Khan called on a panel of ICC pretrial judges to “urgently render its decisions” on the requests he filed in May for warrants for Netanyahu, his defense minister, Yoav Gallant and three leaders of Hamas, two of whom have since been killed.

The brief filed by Khan came in response to legal arguments filed by dozens of countries, academics, victims' groups and rights groups either rejecting or supporting the court’s power to issue arrest warrants in its investigation into the war in Gaza and the October 7 attacks by Hamas in Israel.

In his May request for arrest warrants, Khan accused Netanyahu, Gallant and three Hamas leaders — Yehya Sinwar, Mohammed Deif and Ismail Haniyeh — of war crimes and crimes against humanity in the Gaza Strip and Israel.

Haniyeh and Deif have since been killed. Sinwar, Hamas’ top official in Gaza who masterminded the October 7 attacks, was subsequently named the group’s new leader.

Netanyahu called the prosecutor’s accusations against him a “disgrace,” and an attack on the Israeli military and all of Israel. He vowed to press ahead with Israel’s war against Hamas. Hamas also denounced Khan's actions, saying the request to arrest its leaders equated "the victim with the executioner.”

Israel is not a member of the court, so even if the arrest warrants are issued, Netanyahu and Gallant do not face any immediate risk of prosecution. However the threat of arrest could make it difficult for the Israeli leaders to travel abroad.
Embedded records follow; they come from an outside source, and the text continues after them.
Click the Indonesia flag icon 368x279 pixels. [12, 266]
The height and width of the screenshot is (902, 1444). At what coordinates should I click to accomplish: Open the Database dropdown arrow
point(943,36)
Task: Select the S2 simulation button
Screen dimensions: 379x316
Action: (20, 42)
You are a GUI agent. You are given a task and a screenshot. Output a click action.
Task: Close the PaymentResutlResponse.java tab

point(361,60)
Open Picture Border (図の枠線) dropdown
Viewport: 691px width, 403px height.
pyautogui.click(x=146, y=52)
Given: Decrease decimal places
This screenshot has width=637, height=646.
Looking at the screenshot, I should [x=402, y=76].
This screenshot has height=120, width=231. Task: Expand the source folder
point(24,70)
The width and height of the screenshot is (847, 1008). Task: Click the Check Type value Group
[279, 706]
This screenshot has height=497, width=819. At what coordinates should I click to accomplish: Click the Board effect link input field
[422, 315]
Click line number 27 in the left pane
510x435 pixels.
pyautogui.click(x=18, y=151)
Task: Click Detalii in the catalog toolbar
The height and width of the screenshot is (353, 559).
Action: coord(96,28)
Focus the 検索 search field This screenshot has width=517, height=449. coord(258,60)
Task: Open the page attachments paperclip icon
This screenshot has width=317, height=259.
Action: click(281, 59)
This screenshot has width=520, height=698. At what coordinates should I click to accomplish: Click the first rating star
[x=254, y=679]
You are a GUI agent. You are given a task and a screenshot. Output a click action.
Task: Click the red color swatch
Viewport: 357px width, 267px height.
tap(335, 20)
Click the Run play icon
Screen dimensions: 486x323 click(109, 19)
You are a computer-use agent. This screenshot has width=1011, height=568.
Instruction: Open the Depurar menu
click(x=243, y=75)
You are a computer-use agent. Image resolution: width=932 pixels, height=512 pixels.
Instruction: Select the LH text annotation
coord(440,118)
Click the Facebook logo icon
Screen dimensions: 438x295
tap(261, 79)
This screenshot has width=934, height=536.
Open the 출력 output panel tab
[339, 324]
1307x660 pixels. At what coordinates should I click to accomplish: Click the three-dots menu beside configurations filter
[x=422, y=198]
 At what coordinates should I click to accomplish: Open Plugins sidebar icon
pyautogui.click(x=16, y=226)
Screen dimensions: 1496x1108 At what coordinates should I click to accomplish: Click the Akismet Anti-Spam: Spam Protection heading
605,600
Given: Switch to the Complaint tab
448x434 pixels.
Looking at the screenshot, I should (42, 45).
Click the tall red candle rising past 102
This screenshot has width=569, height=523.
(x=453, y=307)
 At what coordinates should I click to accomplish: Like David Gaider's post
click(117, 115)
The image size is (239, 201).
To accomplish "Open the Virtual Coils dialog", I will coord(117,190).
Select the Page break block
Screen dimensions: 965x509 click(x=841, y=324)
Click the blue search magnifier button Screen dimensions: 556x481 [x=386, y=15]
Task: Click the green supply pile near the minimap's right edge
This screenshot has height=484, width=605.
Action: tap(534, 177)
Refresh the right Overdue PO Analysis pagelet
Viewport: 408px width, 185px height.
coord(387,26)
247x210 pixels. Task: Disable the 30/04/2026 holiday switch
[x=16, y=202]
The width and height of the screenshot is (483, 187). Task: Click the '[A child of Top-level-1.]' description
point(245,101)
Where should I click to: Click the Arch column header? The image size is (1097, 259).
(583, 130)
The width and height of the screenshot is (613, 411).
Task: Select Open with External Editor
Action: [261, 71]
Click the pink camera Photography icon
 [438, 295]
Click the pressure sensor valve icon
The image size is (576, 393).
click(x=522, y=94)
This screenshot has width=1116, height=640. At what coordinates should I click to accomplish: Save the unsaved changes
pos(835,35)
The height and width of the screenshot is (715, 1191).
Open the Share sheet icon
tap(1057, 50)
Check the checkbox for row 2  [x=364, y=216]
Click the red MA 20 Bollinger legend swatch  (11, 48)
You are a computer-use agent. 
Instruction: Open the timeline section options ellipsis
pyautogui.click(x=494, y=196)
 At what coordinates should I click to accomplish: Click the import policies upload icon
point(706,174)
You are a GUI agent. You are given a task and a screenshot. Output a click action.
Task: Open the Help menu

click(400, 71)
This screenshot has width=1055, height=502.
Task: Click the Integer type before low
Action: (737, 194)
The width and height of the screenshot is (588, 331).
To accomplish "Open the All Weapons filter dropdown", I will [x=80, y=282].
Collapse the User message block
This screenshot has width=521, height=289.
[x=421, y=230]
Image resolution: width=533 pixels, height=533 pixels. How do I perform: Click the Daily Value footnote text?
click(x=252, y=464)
Many of the legal arguments filed to ICC judges in recent weeks focussed largely on the issue of whether the court’s power to issue warrants for Israeli leaders is overruled by a provision of the 1993 Oslo Accords peace deal. As part of the deal, the Palestinians agreed that they don’t have criminal jurisdiction over Israeli nationals.

Khan insisted the argument that the accords could nullify the court's jurisdiction is “without merit.”

He called the legal argument “inconsistent with the proper interpretation and application” of an article in the court's founding Rome Statute and “misunderstands basic concepts of jurisdiction under international law, including under the law of occupation, and how these concepts relate to the interpretation and application of the Statute.”

It remains unclear when judges will rule on Khan's request for warrants.